Todos y
todas somos dueños y dueñas de nuestros cuerpos y podemos hacer con ellos lo
que nos plazca, siempre y cuando con ello no dañemos a nadie, por supuesto. Y
este derecho no es privativo de cierta clase social, de cierto grado de
instrucción, género ni raza; e incluye por ello mismo a los sacerdotes. La
reflexión viene a cuento porque en los últimos días hemos asistido a la crucifixión pública del cura franciscano
Roberto Cartagena por haber sido sorprendido saliendo de un hostal acompañado
de una señorita. El hecho ha merecido primeras planas en periódicos locales que
creen que con eso hacen periodismo de investigación, y rebote de la información
en los medios de comunicación nacionales, tanto los chicha como aquellos que se
suelen llamar: serios.
Si en la
religión católica es un grave pecado que un sacerdote falte a su voto de
castidad, pues ese es problema de la conciencia de Roberto Cartagena y de nadie
más. Si la Iglesia lo considera una falta grave y dispone sanciones en
consecuencia, pues seguramente las aplicará. Pero convertir la relación amorosa
que el mencionado cura parece tener con alguien que no es una muchachita sino
una mujer hecha y derecha, en un escándalo de magnitudes bíblicas y transformarlo
en un tema de interés nacional no solo nos parece desproporcionado, sino
síntoma de hipocresía, doble moral, mojigatería, chismografía; y lo que es
peor, de una actitud inquisidora medieval.
La religión
y sus preceptos es un asunto confesional, es decir, privado, de cada quien.
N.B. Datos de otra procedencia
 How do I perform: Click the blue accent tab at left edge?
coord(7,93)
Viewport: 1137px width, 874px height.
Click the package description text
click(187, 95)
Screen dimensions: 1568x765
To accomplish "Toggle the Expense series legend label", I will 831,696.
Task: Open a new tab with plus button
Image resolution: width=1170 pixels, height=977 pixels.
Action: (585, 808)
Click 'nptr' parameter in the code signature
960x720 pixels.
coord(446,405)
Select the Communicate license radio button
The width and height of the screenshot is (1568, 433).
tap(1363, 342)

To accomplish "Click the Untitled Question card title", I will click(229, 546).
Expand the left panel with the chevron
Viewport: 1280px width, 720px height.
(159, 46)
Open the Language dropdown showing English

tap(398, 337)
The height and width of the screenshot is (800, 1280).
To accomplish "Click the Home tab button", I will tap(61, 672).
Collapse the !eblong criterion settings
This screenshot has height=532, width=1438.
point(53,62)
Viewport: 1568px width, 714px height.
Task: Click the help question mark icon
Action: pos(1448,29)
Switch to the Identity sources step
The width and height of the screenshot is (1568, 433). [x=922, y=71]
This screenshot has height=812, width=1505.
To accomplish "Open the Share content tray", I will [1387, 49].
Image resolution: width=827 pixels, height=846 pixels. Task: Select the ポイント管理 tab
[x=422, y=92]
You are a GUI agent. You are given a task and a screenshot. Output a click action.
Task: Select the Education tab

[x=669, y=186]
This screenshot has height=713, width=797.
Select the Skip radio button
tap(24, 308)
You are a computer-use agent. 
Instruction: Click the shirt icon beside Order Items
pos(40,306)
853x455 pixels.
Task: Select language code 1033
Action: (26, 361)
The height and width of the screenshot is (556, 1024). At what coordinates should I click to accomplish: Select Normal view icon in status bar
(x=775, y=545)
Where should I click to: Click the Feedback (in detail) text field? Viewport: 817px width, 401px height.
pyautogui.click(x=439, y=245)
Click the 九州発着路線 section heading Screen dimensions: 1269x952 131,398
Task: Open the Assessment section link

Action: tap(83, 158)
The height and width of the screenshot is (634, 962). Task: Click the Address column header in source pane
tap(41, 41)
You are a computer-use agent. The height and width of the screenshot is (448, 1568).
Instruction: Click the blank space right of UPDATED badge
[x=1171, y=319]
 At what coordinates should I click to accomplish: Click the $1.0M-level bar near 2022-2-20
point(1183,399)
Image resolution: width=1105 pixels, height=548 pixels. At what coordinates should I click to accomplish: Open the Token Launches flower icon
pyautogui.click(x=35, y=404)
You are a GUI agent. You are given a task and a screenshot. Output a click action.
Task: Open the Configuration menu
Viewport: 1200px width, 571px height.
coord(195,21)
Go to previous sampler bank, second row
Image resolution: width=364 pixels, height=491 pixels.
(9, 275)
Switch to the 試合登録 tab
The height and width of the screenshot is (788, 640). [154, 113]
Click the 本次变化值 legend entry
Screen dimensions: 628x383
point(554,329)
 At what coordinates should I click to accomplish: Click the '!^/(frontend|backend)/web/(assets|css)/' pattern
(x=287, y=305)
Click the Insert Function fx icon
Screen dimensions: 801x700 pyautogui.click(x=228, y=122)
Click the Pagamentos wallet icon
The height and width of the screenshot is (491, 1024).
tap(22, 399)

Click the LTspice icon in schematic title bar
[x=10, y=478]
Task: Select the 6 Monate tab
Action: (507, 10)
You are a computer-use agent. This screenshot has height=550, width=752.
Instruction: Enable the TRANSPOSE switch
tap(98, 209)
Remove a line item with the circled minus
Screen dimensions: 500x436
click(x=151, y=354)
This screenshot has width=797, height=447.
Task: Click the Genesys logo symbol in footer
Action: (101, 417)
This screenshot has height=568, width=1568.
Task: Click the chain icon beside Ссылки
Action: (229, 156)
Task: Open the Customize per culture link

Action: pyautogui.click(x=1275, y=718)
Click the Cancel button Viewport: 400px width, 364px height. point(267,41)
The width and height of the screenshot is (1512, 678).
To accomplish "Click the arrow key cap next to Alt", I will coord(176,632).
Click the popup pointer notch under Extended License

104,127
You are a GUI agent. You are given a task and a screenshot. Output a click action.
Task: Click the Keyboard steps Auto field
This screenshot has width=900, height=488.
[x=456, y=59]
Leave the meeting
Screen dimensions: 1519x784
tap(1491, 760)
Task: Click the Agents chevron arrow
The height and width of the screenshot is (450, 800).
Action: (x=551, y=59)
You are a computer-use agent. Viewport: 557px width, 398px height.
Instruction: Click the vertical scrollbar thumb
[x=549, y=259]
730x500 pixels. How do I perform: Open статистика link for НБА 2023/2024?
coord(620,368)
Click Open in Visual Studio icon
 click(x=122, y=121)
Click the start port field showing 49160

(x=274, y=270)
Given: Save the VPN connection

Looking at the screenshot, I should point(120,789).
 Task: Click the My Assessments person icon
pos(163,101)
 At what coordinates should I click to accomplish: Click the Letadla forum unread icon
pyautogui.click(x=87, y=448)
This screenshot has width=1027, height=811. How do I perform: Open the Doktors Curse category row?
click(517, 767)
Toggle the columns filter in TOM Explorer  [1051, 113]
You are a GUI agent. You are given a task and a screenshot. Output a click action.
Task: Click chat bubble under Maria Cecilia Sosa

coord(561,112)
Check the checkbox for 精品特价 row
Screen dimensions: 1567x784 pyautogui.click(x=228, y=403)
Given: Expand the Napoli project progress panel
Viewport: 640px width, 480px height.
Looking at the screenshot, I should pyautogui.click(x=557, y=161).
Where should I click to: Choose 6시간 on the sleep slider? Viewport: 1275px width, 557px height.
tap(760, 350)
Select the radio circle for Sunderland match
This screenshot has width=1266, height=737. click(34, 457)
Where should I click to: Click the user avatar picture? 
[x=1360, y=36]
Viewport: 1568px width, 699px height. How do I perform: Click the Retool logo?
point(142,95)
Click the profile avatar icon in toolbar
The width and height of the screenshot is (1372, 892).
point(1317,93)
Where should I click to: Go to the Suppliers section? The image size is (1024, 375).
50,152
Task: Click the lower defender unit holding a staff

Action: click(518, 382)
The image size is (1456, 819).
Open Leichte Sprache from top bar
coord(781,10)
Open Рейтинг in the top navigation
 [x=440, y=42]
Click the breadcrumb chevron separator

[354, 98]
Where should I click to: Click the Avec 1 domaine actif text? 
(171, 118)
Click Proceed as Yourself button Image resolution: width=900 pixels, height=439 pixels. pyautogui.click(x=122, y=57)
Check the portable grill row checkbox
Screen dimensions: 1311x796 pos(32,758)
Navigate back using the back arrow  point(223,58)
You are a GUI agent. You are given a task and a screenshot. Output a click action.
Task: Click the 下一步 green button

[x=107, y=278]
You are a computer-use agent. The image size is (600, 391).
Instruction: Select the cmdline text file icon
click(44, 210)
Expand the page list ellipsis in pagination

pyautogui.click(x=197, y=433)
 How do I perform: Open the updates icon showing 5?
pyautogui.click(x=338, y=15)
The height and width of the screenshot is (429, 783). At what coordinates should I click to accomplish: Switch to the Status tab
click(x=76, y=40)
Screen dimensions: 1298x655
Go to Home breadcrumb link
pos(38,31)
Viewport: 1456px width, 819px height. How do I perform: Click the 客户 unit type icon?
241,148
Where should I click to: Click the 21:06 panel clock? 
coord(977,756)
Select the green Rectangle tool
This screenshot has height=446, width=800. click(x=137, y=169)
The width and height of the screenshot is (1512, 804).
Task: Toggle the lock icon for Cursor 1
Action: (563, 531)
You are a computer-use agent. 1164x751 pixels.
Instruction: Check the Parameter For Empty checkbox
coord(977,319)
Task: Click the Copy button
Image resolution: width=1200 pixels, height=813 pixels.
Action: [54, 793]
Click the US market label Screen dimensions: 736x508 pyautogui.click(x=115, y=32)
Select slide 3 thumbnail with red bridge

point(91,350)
Convertir los supuestos pecados, o para usar el término que ha sido la delicia
de la prensa que ya hubiera querido tener Torquemada en su época: la tentación
de la carne, en un asunto de debate público con ánimos de castigar, es la
comprobación de lo que ya advertía Humberto Eco a principios de siglo en su
libro “A paso de cangrejo”: estamos rumbo a la Edad Media.
Y eso es
peligroso en muchos sentidos. Denota dogmatismo y por ello mismo la incapacidad
de entender a quien piensa y siente diferente a nosotros; mesianismo, todos
creen que Dios les da instrucciones, lo que en la práctica convierte en aliado
del demonio a quien no encaje en su plan divino; fundamentalismo, si no estás
conmigo estás contra mí; la “civilización” y adoctrinamiento por medio de la
violencia como un acto de amor.
Y otra cosa
más que en nuestro país es un asunto crítico, la pérdida de la concepción laica
del Estado, lo que implica que la religión en general y la Iglesia en
particular, se irrogan el derecho de sancionar qué leyes deben ser aprobadas y
cuáles rechazadas; y de allí a convertir en delitos lo que ha sido sancionado
como pecados solo queda un paso. Hay recientes y escalofriantes ejemplos en
África y Rusia; y el exitoso boicot al protocolo para el aborto terapéutico que
se dio en nuestra ciudad por parte de la Iglesia, sería un ejemplo local; así
como nacional sería la risible sentencia del Tribunal Constitucional sobre la
píldora del día siguiente. Ambos hechos relacionados a los derechos sobre
nuestro cuerpo.
Que Roberto
Cartagena vaya a hoteles o no, es un asunto de Roberto Cartagena, pero que el
hecho alcance las dimensiones que ha alcanzado es un asunto político y por ello
de interés de todos. En mi opinión, ceder al amor es un pecado infinitamente
menor a considerar a los derechos humanos como una cojudez. Pero yo no soy
nadie para opinar en temas religiosos, por lo que solo me queda decir que el
que esté libre de culpa, lance la primera piedra.